■ Textauszug ■
# # # # #

Die Stoffgruppe umfasst mehr als 10.000 verschiedene Chemikalien, von denen viele hochgiftig sind, vor allem für die Entwicklung von Kindern. Sie stehen unter anderem im Verdacht, Leberschäden sowie Nieren- und Hodenkrebs zu verursachen.
Schadensbeseitigung kostet Europa Billionen
Die Beseitigung der Schäden durch PFAS kostet in den kommenden 20 Jahren in 31 europäischen Staaten zwei Billionen Euro, jedes Jahr sind das 95 Milliarden Euro, rechnete in dieser Woche ein internationaler Rechercheverband namens „The Forever Pollution Project“ vor. Die JournalistInnen und WissenschaftlerInnen untersuchten zudem die Argumente der Industrielobby, die versucht, in Europa eine stärkere Regulierung von PFAS zu verhindern – mit erschreckenden Ergebnissen.
Bislang sind in Europa nur zwei Stoffe aus der PFAS-Gruppe verboten. Anfang 2023 hatte Deutschland jedoch gemeinsam mit vier anderen Ländern vorgeschlagen, die Nutzung in der EU deutlich zu beschränken. Dies habe einen regelrechten „Lobby-Ansturm“ gegen die Regulierungspläne ausgelöst, schreibt das Rechercheteam. Die Argumente der IndustrievertreterInnen seien in großen Teilen „irreführend, übertrieben und unlauter“.

# # # # #

■ Bereitgestellte Zeilen ■
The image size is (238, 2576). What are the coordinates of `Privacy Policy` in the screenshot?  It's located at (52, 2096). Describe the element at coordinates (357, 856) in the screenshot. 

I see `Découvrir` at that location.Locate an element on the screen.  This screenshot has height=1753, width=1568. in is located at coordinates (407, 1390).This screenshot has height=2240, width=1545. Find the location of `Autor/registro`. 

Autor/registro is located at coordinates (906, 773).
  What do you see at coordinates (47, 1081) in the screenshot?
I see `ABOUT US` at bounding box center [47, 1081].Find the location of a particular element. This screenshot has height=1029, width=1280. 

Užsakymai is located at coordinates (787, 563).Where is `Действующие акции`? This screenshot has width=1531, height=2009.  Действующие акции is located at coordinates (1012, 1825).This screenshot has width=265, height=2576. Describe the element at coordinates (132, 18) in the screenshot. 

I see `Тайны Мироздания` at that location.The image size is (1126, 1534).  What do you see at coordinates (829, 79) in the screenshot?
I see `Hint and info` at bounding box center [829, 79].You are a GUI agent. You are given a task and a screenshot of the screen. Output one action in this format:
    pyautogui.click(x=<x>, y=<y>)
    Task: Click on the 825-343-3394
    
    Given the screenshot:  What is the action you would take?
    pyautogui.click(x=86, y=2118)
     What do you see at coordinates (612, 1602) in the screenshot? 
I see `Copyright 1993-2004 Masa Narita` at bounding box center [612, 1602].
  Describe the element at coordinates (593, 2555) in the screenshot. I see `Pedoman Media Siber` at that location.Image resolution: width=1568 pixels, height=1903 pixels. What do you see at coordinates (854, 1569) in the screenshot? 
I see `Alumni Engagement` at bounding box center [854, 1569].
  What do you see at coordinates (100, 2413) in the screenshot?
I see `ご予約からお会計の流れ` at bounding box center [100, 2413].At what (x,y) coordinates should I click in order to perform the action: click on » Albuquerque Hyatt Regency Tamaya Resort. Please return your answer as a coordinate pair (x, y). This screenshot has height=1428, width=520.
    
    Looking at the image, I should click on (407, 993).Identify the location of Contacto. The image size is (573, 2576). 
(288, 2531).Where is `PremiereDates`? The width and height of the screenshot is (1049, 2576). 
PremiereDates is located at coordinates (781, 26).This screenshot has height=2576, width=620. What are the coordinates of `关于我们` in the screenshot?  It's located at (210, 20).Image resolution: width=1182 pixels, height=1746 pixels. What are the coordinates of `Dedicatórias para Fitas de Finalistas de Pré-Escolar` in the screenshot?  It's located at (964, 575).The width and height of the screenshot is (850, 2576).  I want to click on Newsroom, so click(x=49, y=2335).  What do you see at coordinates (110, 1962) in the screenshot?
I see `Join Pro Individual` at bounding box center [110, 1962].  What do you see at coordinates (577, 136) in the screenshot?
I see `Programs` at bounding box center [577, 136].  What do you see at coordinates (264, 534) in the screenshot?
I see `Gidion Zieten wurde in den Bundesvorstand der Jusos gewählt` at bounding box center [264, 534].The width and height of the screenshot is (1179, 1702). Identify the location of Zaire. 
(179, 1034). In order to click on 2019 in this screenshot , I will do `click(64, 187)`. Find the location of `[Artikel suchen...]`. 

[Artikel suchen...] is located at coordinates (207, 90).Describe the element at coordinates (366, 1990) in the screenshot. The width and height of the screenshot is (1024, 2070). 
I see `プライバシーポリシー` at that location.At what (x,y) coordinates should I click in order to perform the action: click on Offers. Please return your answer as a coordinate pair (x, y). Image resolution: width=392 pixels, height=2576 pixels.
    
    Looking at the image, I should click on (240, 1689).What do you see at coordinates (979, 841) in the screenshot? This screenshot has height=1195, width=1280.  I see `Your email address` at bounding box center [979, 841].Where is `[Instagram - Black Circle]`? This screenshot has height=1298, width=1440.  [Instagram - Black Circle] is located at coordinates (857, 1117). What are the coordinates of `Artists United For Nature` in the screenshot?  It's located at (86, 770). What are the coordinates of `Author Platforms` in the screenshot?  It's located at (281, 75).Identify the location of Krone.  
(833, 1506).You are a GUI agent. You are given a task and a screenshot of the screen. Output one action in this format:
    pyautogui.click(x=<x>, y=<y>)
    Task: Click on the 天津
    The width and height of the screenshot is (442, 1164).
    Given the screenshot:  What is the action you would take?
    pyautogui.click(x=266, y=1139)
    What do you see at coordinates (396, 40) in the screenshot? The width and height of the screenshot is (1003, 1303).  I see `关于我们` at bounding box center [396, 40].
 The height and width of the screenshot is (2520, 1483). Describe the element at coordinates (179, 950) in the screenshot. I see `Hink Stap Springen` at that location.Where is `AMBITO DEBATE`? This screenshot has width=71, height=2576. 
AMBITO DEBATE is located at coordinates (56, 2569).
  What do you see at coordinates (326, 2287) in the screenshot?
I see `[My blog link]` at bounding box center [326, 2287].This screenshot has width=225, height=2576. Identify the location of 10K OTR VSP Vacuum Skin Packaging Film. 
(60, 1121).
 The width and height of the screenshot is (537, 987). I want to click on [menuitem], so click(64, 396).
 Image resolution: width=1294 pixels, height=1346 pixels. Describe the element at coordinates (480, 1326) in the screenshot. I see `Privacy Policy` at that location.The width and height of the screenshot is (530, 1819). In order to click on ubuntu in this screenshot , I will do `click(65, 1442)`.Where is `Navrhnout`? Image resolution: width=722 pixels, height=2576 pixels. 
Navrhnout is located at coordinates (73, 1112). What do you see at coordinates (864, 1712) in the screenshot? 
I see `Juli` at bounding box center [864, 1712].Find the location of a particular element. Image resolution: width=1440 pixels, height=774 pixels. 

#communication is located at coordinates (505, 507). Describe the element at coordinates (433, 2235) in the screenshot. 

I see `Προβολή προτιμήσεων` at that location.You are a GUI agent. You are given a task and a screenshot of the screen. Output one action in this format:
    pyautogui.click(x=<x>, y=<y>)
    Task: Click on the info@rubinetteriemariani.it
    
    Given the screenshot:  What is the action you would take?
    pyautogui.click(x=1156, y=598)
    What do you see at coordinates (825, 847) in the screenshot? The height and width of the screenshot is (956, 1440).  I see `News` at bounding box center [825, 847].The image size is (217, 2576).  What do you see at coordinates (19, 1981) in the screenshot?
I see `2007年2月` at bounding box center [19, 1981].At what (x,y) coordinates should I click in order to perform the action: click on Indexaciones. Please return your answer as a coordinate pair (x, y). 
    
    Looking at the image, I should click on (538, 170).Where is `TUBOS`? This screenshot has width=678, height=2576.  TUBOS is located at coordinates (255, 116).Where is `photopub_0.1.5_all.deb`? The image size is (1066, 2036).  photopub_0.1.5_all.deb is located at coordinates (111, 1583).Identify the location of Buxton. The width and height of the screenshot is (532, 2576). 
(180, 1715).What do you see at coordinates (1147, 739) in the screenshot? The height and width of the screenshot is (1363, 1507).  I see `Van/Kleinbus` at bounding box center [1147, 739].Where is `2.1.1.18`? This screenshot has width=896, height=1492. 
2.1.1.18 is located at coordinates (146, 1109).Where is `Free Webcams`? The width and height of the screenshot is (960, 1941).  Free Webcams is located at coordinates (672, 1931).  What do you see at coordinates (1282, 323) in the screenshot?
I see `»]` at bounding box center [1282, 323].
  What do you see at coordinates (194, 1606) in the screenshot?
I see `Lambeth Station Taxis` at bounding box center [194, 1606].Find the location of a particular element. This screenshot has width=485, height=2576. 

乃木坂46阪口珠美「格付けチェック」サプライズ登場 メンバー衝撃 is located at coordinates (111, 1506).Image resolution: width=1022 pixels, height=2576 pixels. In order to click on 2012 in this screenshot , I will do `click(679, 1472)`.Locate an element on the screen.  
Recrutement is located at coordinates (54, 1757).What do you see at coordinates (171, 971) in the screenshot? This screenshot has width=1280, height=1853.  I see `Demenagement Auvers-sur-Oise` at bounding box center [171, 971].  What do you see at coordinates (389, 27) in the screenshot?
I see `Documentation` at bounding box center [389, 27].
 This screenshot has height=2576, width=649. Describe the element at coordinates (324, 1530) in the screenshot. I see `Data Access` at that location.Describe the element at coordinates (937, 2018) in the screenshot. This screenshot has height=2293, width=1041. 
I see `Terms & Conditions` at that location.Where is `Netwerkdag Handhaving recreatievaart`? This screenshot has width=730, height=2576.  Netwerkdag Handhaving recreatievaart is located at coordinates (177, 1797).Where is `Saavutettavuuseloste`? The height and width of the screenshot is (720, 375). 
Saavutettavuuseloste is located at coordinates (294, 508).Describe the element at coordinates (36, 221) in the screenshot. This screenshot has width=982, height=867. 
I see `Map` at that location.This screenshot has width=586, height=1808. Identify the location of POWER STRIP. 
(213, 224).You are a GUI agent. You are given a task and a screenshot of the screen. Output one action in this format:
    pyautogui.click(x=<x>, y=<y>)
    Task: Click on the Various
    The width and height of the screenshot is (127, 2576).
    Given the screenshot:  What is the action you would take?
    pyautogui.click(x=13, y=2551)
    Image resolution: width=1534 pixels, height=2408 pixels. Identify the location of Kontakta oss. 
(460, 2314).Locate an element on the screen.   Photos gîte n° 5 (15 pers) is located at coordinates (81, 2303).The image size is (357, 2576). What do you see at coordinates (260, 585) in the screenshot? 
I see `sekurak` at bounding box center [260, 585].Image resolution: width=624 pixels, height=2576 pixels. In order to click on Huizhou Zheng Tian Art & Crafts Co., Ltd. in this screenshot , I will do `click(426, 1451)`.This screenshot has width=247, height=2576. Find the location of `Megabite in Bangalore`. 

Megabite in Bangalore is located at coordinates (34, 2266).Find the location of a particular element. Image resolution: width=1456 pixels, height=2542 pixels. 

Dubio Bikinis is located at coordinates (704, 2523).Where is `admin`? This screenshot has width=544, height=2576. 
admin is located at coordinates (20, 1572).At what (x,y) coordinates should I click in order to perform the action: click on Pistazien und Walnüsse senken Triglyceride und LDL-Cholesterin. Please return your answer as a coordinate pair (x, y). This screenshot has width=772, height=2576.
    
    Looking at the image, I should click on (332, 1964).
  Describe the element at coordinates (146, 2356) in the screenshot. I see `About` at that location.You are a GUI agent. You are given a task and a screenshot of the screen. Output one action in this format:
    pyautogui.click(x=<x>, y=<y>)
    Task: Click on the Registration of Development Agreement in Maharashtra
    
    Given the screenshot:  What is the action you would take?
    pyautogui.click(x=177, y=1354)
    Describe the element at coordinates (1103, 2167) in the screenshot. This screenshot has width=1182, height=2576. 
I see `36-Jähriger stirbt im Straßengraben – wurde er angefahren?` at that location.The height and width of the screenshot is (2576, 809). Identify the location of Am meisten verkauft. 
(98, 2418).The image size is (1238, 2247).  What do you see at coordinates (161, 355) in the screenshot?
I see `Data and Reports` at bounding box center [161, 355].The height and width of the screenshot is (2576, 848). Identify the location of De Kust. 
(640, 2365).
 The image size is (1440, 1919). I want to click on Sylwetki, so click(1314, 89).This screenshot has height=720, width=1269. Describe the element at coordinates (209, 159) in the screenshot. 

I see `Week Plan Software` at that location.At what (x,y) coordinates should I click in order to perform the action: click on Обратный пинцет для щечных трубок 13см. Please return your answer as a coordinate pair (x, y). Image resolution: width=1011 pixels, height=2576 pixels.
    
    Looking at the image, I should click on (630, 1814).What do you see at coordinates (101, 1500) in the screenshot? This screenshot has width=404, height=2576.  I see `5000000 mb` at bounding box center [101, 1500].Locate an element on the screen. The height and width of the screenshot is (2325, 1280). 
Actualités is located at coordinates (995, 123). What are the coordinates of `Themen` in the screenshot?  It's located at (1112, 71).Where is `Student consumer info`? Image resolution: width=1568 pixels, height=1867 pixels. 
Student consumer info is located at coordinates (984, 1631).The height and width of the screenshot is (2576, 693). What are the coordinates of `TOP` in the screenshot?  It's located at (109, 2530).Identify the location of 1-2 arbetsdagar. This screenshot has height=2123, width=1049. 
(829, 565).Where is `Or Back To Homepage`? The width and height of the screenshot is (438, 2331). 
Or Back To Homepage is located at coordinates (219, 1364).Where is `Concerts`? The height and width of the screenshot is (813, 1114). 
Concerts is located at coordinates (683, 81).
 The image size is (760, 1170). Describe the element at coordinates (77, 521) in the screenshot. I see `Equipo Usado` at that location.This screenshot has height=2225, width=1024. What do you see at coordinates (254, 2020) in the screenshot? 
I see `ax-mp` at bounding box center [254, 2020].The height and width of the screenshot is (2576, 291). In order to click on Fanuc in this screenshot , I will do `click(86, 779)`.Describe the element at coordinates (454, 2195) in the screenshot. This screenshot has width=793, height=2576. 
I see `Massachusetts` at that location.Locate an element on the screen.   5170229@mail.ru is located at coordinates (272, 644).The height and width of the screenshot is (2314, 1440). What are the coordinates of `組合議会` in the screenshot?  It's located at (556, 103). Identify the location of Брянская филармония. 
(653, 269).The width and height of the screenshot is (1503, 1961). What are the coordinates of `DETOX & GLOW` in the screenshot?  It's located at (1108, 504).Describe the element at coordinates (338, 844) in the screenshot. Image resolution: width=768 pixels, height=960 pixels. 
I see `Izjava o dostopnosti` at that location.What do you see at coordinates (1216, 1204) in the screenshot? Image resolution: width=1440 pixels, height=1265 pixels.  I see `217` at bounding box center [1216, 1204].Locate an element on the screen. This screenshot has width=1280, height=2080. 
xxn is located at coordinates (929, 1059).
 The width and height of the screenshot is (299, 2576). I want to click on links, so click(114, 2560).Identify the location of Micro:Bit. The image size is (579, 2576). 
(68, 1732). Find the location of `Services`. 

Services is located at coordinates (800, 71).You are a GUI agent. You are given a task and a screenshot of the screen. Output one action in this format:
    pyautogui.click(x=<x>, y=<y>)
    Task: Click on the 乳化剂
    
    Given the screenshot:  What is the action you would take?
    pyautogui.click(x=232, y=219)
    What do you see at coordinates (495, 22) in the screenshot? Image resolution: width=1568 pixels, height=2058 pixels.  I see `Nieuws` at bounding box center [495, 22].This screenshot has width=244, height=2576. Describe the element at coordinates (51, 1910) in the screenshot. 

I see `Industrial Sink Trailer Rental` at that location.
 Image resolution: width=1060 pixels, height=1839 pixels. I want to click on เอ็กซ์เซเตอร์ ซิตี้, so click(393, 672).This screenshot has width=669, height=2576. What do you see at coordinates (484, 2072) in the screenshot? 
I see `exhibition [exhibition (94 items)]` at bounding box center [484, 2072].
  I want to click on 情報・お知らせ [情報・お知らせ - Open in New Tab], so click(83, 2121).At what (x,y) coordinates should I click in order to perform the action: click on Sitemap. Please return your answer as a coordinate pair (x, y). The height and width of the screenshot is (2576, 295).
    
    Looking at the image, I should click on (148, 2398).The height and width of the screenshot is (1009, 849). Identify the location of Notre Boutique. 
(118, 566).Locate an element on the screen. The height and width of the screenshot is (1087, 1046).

# # # # #

■ Aufgabenstellung ■
Setze den Textauszug über PFAS und die Lobbyarbeit gegen ihre Regulierung nach seinem letzten Satz fort.

■ Antwort ■
Das Rechercheteam untersuchte etwa 1.200 Lobbyargumente gegen eine strengere Regulierung. Urteil: Die Kunststoffindustrie habe dabei PolitikerInnen aus 16 Ländern mit einer „massiven Desinformationskampagne“ versucht zu beeinflussen.
Ein Beispiel: In fast verschiedenen 1.000 Lobbydokumenten sei auf zwei wissenschaftliche Studien hingewiesen worden, in denen es hieß, die PFAS-Stoffgruppe Fluorpolymere seien „Polymers of Low Concern“ (PLC), also unbedenklich, gemäß den von der Organisation für wirtschaftliche Zusammenarbeit und Entwicklung (OECD) festgelegten Kriterien – und sollten deshalb nicht reguliert werden.
Als Begründung wurde genannt, Fluorpolymere seien zu groß, um in menschliche Zellen einzudringen und dort Schaden anzurichten. Die AutorInnen der Papiere seien jedoch IndustriemitarbeiterInnen oder BeraterInnen gewesen, also nicht unabhängig, heißt es von dem Rechercheverband.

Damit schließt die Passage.